▶ Description of the task: The expected result is the segment of the entries that begins with the line containing "Instruction: Click the branches" and ends with the last line, copied verbatim.

··· Source information ···

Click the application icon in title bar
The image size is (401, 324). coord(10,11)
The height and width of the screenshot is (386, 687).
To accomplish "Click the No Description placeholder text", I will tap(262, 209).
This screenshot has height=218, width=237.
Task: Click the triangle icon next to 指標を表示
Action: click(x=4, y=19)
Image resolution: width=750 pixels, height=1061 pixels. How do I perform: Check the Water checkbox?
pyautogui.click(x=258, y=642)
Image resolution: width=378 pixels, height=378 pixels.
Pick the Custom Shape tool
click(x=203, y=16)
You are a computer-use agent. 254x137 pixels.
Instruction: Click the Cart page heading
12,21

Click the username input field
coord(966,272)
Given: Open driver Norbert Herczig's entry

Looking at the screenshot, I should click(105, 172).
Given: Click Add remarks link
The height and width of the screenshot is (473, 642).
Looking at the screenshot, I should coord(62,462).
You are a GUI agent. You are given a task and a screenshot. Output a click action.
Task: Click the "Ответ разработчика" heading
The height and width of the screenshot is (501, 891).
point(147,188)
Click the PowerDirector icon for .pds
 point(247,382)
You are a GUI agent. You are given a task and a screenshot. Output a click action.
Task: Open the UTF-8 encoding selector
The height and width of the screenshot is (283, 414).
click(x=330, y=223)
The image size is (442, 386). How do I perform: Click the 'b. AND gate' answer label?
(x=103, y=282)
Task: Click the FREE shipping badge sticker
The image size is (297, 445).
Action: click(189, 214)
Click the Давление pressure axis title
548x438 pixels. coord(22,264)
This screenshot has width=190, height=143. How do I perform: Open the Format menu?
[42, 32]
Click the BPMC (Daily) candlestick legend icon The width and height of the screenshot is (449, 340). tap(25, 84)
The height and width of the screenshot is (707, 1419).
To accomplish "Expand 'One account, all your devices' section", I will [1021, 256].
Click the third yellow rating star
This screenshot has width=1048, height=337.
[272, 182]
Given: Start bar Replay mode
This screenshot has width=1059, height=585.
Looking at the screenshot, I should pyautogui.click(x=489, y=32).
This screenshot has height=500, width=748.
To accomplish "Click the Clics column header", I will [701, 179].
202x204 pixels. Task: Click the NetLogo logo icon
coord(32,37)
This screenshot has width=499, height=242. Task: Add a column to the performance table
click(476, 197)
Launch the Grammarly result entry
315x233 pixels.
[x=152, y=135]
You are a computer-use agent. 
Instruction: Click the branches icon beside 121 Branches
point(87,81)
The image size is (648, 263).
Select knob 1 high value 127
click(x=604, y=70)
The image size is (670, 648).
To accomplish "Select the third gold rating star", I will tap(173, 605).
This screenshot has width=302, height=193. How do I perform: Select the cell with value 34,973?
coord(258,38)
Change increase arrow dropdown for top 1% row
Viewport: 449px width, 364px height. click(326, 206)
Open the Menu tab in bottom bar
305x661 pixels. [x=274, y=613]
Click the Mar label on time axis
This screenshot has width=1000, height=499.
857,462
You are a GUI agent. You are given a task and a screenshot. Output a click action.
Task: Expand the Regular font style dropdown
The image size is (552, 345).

···

▶ Result below:
Instruction: Click the branches icon beside 121 Branches
point(87,81)
The image size is (648, 263).
Select knob 1 high value 127
click(x=604, y=70)
The image size is (670, 648).
To accomplish "Select the third gold rating star", I will tap(173, 605).
This screenshot has width=302, height=193. How do I perform: Select the cell with value 34,973?
coord(258,38)
Change increase arrow dropdown for top 1% row
Viewport: 449px width, 364px height. click(326, 206)
Open the Menu tab in bottom bar
305x661 pixels. [x=274, y=613]
Click the Mar label on time axis
This screenshot has width=1000, height=499.
857,462
You are a GUI agent. You are given a task and a screenshot. Output a click action.
Task: Expand the Regular font style dropdown
The image size is (552, 345).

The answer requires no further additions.